* _TEXT PROVIDED_:

Early in his career when still drawing comics Todd McFarlane illustrated a memorably excessive version of Venom in Spider-Man. This is relevant as he’s noted as co-creator of Haunt, starring a symbiote with a very similar visual appearance. It’s the result of dead assassin Kurt somehow possessing his still living brother Dan, who may be a priest, but is very much a rage-fuelled individual.

Kurt died after taking his own decisions on a mission, killed by those he was working with who refuse to believe he’s not witholding missing papers. Their scorched Earth search then transfers to his loved ones, which is where Dan comes in. Given their respective careers, the brothers already have a complex love/hate relationship, and this is further explored as the book continues. Kurt should have passed on, but remains trapped and connected to his brother, who hangs around as a ghost that only Dan can hear. When Dan is threatened, though, Kurt can possess his body to create a savage masked creature with sharp teeth, claws and an excess of trailing ectoplasm, that aspect more reminiscent of the Spider-Man McFarlane once drew.

Haunt is drawn, for this volume at least, by Ryan Ottley, who’s barely recognisable as the artist of Invincible. He’s working from layouts provided by McFarlane’s long-time collaborator Greg Capullo, and inked by McFarlane, but looks far better when left to his own devices toward the end. The art, though, is an uneasy mix, and while the sequences with Haunt are fine, much of the rest lacks the real visceral look you’d expect for the theme. He also fails to convince with the cast. We’re expected to believe, for instance, that two of the three top officials in a covert agency are impossibly glamorous women looking to be barely out of their teens.

[Data from a source]

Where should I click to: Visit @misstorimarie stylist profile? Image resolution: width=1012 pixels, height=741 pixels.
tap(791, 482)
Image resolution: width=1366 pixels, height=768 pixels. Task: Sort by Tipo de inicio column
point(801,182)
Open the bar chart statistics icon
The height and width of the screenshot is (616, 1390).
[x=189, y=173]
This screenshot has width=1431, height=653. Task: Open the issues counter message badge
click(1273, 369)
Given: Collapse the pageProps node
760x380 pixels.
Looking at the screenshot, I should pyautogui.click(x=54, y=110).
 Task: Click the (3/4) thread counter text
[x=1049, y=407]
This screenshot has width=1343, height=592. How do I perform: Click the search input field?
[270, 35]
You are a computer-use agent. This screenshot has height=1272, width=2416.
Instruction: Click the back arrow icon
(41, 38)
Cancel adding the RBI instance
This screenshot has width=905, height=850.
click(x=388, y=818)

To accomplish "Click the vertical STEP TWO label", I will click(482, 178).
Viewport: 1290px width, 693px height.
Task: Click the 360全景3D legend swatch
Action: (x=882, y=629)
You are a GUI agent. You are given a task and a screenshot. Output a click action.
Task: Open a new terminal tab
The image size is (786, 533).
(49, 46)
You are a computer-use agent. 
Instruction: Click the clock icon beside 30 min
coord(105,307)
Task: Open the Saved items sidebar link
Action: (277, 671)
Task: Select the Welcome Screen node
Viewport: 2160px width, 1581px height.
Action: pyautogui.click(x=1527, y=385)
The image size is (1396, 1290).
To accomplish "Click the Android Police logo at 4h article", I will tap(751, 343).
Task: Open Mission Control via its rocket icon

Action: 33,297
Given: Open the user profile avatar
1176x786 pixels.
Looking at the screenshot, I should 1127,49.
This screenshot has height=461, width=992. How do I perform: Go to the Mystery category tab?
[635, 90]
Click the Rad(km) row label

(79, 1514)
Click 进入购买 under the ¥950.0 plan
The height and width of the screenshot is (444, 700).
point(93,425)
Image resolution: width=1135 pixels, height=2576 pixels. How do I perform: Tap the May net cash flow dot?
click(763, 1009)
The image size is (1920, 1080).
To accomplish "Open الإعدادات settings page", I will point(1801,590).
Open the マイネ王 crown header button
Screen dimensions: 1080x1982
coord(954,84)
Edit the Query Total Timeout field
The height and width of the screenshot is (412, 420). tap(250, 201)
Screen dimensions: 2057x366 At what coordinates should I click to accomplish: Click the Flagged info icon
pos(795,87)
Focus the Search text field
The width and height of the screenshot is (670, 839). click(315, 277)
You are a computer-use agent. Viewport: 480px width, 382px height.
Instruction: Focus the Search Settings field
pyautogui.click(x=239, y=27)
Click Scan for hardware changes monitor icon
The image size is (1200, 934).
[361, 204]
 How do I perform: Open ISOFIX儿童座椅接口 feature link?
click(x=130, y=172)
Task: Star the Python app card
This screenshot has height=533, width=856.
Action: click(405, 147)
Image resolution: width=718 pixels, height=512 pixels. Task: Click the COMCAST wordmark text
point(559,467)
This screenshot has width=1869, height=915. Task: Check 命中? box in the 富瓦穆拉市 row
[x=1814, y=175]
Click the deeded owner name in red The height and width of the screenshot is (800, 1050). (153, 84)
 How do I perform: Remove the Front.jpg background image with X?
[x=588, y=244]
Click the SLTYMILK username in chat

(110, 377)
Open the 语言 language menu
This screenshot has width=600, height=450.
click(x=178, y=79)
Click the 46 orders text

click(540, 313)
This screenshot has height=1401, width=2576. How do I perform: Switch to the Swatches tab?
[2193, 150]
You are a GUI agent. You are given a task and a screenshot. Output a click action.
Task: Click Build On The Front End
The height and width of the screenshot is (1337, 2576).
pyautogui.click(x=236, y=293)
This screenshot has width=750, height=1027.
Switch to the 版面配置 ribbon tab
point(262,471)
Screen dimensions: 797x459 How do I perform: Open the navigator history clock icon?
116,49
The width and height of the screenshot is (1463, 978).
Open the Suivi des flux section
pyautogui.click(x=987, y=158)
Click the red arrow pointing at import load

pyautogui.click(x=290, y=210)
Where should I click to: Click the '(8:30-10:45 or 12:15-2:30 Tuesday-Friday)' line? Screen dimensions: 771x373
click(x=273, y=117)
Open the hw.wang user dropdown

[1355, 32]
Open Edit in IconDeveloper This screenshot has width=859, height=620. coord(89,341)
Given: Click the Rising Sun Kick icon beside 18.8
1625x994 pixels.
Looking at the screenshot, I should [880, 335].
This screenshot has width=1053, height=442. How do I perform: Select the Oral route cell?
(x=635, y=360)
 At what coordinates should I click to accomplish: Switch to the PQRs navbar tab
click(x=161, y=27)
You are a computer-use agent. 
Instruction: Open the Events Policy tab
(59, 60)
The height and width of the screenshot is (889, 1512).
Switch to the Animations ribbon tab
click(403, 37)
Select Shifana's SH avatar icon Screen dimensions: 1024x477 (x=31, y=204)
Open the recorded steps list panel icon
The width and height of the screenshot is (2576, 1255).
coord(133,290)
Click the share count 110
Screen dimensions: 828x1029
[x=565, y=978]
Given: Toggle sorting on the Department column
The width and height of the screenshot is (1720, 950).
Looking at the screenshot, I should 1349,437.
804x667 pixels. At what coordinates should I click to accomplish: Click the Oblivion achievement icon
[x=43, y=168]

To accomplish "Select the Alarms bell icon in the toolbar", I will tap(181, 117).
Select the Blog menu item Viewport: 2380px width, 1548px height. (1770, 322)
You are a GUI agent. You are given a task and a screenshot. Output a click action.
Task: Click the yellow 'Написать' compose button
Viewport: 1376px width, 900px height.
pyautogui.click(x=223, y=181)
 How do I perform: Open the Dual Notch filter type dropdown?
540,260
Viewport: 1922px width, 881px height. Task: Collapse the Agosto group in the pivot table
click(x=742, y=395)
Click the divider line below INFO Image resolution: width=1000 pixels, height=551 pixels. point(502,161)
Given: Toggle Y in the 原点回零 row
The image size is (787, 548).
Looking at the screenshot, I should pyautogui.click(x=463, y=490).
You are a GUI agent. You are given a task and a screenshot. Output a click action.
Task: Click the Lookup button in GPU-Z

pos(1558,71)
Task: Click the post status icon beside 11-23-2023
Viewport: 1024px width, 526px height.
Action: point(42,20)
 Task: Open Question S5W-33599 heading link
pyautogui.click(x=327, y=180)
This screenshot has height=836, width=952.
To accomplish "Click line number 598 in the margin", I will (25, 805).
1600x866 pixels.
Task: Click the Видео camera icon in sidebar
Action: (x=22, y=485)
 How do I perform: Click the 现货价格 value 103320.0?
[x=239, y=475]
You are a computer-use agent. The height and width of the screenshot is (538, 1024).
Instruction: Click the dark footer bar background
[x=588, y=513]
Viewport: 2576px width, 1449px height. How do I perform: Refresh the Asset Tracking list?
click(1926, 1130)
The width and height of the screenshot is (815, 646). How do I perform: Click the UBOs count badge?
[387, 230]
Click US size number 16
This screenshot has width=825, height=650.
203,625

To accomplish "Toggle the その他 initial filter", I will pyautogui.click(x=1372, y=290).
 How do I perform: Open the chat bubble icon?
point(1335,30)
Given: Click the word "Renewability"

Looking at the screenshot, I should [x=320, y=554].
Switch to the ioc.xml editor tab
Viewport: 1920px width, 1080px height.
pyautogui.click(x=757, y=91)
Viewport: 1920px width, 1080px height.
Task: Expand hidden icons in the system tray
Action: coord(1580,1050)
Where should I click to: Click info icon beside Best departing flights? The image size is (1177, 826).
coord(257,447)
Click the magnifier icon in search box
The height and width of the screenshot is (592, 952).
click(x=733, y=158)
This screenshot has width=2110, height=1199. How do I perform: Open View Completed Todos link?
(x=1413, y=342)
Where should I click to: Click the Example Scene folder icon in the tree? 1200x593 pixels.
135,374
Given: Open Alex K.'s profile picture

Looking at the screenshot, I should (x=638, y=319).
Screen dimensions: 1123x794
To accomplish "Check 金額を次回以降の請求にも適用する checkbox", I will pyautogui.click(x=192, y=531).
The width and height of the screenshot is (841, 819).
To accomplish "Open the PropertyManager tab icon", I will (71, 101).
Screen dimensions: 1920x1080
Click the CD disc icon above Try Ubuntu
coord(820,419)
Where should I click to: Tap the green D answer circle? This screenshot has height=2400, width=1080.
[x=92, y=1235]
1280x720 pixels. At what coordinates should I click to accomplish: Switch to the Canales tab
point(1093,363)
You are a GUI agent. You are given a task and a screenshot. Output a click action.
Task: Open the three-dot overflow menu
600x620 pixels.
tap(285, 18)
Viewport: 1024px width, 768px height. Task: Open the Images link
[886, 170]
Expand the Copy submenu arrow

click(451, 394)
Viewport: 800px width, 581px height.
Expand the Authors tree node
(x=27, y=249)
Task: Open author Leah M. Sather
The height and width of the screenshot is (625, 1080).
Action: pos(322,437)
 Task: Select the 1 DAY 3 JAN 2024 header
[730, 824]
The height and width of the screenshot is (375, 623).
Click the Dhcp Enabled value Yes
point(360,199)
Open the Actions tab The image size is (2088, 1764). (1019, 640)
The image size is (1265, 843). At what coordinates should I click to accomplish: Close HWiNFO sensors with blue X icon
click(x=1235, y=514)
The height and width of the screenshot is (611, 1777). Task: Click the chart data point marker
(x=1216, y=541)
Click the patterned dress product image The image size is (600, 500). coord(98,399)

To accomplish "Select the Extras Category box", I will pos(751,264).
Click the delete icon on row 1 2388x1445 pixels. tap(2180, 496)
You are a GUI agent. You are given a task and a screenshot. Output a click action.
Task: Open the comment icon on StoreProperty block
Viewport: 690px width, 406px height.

* _DIRECTIVE 1_: In the Haunt review, retype the passage from "Haunt is drawn, for" up to and including "of their teens.".
* _DIRECTIVE 2_: Extend the Haunt review with new writing that picks up after its last sentence.

* _FINAL ANSWER 1_:
Haunt is drawn, for this volume at least, by Ryan Ottley, who’s barely recognisable as the artist of Invincible. He’s working from layouts provided by McFarlane’s long-time collaborator Greg Capullo, and inked by McFarlane, but looks far better when left to his own devices toward the end. The art, though, is an uneasy mix, and while the sequences with Haunt are fine, much of the rest lacks the real visceral look you’d expect for the theme. He also fails to convince with the cast. We’re expected to believe, for instance, that two of the three top officials in a covert agency are impossibly glamorous women looking to be barely out of their teens.

* _FINAL ANSWER 2_:
McFarlane’s co-creator is Robert Kirkman, but this is a curiously soul-less going through the motions affair for all the tortured posturing of Dan Kilgore. It poses a few questions, answers them relatively quickly, delivers some deliberately gruesome shocks, and sets up a series, but everyone involved has been better elsewhere. The fractious relationship between Dan and his brother works well, but little effort is made to characterise anyone else other than the main villain, and he’s ridiculous. Despite it being the horror and eviscerations intended to sell the idea of Haunt, there are far too many blank slates. The best moment occurs near the end when an enraged Dan (or ghost thereof) explains the basics of his marriage: “She’s sitting there telling me all about her day, and all I can think about is how I popped a guy’s eyeball out so he would give me some kind of data card.”

Haunt continues into volume two with Capullo taking over full art.